With the uncertainty regarding Northwich's future during the summer of 2009 there was rumoured interest in Allan's services. However, he stayed at the club determined to overhaul the ten-point deduction the Vics faced for the Conference North campaign. After the season in which Vics finished 12th he sought a move away for the off-field problems at Northwich.

On 26 May 2010, Allan signed for Conference National side Gateshead on a one-year contract. Allan made his debut for Gateshead on 17 August 2010 as a late substitute away at Barrow.
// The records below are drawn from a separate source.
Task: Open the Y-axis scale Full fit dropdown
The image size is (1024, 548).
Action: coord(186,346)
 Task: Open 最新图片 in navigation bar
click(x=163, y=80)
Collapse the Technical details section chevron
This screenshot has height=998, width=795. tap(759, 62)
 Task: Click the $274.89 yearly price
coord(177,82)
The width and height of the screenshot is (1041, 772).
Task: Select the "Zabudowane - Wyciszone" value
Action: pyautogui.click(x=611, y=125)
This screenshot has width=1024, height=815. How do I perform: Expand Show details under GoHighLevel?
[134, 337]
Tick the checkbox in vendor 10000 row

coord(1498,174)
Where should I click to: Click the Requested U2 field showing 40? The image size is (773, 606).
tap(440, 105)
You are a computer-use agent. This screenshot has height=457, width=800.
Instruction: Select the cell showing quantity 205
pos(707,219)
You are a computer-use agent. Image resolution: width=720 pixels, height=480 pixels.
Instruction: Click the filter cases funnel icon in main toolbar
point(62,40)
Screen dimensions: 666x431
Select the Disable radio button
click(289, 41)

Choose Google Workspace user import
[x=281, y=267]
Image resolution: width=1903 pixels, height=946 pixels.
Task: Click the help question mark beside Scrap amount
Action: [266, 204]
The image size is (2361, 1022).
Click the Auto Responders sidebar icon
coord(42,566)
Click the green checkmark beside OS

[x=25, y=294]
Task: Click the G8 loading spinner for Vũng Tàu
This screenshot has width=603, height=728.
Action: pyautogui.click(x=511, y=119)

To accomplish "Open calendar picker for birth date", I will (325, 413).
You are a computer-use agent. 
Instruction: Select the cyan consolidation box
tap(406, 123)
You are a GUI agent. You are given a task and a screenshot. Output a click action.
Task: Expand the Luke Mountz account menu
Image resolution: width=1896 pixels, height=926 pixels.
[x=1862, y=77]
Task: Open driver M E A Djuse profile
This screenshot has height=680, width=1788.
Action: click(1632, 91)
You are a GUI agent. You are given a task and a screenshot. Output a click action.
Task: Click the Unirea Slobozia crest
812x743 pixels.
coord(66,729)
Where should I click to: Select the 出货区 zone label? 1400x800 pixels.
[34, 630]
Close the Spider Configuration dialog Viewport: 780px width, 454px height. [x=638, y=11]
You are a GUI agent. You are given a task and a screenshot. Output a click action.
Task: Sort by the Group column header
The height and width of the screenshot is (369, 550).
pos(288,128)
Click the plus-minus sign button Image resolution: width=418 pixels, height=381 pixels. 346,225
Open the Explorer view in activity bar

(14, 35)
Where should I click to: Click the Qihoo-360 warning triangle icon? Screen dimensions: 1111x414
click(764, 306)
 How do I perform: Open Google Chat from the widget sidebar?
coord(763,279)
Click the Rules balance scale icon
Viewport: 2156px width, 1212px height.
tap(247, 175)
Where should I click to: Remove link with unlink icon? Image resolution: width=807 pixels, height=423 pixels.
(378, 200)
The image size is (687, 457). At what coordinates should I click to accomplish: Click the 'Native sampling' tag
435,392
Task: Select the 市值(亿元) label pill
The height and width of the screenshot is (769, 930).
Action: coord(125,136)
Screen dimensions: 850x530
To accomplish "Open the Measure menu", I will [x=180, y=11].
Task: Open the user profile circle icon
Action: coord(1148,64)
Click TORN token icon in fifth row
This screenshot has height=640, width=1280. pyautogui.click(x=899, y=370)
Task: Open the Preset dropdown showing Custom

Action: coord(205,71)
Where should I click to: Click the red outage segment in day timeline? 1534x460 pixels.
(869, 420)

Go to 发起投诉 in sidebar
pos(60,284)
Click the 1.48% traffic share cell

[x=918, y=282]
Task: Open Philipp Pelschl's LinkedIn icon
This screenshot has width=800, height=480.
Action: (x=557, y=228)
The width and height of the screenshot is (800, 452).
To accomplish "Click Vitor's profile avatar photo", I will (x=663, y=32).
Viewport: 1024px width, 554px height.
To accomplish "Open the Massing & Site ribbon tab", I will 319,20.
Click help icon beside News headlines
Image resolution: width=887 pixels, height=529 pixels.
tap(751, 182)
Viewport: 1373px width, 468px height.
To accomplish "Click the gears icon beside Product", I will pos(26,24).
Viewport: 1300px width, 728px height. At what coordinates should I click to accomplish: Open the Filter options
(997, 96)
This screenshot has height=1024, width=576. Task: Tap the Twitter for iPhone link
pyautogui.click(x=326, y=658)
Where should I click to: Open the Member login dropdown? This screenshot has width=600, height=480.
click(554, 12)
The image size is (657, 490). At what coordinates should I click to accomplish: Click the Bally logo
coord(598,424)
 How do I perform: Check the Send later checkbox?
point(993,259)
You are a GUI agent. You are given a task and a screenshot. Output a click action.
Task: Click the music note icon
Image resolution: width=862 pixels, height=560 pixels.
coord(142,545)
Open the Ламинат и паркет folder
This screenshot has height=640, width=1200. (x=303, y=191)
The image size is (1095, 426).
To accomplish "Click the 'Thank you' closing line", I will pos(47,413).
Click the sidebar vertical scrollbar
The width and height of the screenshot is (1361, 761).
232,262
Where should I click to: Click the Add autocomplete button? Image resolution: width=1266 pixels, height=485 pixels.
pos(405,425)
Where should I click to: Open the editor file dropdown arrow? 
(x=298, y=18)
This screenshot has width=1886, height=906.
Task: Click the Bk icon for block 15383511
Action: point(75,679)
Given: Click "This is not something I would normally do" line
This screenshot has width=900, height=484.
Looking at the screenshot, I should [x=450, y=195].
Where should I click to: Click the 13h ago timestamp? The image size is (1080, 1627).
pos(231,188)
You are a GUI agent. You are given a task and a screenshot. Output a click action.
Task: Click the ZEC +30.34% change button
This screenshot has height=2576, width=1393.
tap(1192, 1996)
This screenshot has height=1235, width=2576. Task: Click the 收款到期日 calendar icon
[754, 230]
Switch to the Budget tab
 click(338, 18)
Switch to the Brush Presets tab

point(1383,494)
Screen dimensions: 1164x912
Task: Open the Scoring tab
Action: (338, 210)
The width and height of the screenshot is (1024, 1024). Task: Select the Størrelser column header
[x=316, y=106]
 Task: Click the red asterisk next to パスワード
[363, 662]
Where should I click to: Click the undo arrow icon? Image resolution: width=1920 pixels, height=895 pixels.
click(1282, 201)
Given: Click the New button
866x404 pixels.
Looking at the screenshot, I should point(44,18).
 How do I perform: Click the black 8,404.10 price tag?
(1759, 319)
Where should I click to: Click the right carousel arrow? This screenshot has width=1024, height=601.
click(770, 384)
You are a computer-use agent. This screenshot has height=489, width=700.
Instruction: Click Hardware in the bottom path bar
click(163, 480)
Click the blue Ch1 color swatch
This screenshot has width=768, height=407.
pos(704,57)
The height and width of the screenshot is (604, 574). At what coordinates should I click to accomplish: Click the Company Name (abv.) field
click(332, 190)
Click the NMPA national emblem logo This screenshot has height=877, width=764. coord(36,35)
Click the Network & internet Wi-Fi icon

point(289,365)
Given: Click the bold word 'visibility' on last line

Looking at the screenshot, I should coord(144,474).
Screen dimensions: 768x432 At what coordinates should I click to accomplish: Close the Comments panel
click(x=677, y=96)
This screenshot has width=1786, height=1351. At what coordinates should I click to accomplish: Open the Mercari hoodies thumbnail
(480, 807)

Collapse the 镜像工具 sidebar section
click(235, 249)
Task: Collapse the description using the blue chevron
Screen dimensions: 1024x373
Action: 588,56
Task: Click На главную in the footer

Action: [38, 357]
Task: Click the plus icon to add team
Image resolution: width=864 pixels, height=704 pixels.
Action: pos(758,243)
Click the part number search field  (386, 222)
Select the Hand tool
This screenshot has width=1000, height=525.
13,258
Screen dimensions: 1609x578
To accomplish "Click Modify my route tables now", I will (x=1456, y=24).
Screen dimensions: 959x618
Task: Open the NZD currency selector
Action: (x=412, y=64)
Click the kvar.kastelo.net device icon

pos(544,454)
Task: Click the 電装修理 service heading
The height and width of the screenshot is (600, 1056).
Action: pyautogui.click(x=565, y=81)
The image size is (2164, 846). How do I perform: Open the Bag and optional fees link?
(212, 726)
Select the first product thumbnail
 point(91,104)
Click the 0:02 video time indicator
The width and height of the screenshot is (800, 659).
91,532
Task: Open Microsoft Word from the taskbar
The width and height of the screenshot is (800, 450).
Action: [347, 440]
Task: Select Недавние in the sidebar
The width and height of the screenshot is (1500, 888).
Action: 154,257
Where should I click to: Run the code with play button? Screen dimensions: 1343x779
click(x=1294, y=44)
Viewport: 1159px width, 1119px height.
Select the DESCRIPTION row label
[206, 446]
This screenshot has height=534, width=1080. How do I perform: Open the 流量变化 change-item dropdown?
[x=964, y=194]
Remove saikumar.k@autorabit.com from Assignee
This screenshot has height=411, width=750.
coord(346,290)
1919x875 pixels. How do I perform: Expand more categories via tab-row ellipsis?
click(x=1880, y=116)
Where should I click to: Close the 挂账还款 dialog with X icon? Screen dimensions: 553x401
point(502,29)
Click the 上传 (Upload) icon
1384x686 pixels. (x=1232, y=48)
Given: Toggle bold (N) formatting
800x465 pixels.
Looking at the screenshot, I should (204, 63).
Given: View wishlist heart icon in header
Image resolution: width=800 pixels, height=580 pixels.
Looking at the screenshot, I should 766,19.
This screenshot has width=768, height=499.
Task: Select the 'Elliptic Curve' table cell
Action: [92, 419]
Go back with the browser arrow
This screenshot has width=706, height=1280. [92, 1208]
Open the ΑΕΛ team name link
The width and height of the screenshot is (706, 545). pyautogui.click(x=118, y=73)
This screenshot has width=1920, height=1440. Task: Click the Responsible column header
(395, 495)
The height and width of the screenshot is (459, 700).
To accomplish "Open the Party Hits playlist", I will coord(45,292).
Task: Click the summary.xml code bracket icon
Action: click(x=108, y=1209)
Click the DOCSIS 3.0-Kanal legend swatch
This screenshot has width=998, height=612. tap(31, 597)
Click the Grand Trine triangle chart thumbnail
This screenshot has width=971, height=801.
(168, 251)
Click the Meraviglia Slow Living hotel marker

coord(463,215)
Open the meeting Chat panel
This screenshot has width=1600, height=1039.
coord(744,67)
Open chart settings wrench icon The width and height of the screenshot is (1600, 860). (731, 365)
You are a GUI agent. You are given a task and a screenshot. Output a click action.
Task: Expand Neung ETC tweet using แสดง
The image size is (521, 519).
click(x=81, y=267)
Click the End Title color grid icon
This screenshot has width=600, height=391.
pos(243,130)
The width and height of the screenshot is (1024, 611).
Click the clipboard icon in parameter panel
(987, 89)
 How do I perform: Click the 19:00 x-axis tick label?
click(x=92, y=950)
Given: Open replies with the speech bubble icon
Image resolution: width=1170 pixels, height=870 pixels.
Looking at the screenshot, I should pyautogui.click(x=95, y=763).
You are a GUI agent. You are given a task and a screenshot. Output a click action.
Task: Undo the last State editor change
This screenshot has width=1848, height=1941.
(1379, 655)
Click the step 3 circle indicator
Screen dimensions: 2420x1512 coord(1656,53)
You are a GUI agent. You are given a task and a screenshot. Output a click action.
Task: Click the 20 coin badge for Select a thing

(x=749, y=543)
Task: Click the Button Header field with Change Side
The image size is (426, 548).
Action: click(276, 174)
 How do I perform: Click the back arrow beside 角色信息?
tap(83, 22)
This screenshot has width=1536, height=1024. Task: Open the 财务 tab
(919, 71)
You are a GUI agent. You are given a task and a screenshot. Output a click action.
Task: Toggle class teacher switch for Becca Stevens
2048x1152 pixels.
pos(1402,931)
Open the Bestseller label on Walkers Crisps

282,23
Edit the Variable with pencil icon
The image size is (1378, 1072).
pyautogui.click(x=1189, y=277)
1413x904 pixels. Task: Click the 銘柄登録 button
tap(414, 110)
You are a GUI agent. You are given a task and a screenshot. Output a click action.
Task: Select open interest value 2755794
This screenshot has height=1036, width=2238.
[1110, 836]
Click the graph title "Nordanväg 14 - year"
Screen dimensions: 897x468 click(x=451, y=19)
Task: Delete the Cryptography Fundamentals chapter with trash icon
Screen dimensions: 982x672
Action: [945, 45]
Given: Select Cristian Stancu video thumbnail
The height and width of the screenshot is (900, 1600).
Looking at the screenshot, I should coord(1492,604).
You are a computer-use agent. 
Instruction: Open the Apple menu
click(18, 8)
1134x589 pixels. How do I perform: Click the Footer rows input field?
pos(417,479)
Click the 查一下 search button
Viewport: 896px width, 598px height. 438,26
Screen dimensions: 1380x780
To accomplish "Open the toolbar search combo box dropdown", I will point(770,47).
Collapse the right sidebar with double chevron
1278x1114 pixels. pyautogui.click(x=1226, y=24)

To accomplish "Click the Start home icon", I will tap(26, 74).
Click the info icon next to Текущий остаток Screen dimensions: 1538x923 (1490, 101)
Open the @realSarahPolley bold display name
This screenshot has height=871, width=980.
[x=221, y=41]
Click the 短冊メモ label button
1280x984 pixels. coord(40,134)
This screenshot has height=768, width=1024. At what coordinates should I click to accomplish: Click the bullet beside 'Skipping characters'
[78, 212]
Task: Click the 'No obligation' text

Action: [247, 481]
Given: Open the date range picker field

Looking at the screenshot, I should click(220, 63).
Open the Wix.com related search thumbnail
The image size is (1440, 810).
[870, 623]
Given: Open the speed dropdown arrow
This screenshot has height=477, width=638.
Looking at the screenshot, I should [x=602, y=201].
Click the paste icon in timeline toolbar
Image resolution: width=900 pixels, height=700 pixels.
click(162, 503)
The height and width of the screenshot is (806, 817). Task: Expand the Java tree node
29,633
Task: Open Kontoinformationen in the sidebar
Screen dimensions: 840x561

Allan made four appearances in all competitions for Gateshead during the 2010–11 season before his release on 4 May 2011.

On 25 May 2011, Conference North side Harrogate Town announced that they had signed Allan for the new season.

In May 2016 he joined local club Carlisle City as assistant manager for the upcoming North West Counties League First Division season.

==Career statistics==

| Club | Season | League^{[A]} |  | FA Cup |  | League Cup |  | Other^{[B]} |  | Total |  |
| Apps | Goals | Apps | Goals | Apps | Goals | Apps | Goals | Apps | Goals |
| Carlisle United | 2000–01 | 0 | 0 | 0 | 0 | 0 | 0 | 1 | 0 | 1 | 0 |
| 2001–02 | 29 | 2 | 1 | 0 | 1 | 0 | 0 | 0 | 31 | 2 |
| Total | 29 | 2 | 1 | 0 | 1 | 0 | 1 | 0 | 32 | 2 |
| Northwich Victoria | 2002–03 | 29 | 10 | 2 | 0 | 0 | 0 | 2 | 0 | 33 | 10 |
| 2003–04 | 16 | 2 | 1 | 0 | 0 | 0 | 0 | 0 | 17 | 2 |
| Halifax Town | 2003–04 | 14 | 1 | 0 | 0 | 0 | 0 | 3 | 0 | 17 | 1 |
| Northwich Victoria | 2004–05 | 36 | 15 | 1 | 0 | 0 | 0 | 4 | 2 | 41 | 17 |
| 2005–06 | 37 | 22 | 5 | 1 | 0 | 0 | 2 | 3 | 44 | 26 |
| 2006–07 | 22 | 5 | 1 | 0 | 0 | 0 | 2 | 1 | 25 | 6 |
| 2007–08 | 2 | 0 | 0 | 0 | 0 | 0 | 0 | 0 | 2 | 0 |
| 2008–09 | 34 | 8 | 1 | 0 | 0 | 0 | 1 | 1 | 36 | 9 |
| 2009–10 | 19 | 5 | 3 | 0 | 0 | 0 | 0 | 0 | 22 | 5 |
| Total | 195 | 67 | 14 | 1 | 0 | 0 | 11 | 7 | 220 | 75 |
| Gateshead | 2010–11 | 3 | 0 | 0 | 0 | 0 | 0 | 1 | 0 | 4 | 0 |
| Career totals |  | 241 | 70 | 15 | 1 | 1 | 0 | 16 | 7 | 273 | 78 |

A. The "League" column constitutes appearances and goals (including those as a substitute) in The Football League and Football Conference.
B. The "Other" column constitutes appearances and goals (including those as a substitute) in the Football League Trophy, Conference League Cup, FA Trophy and play-offs.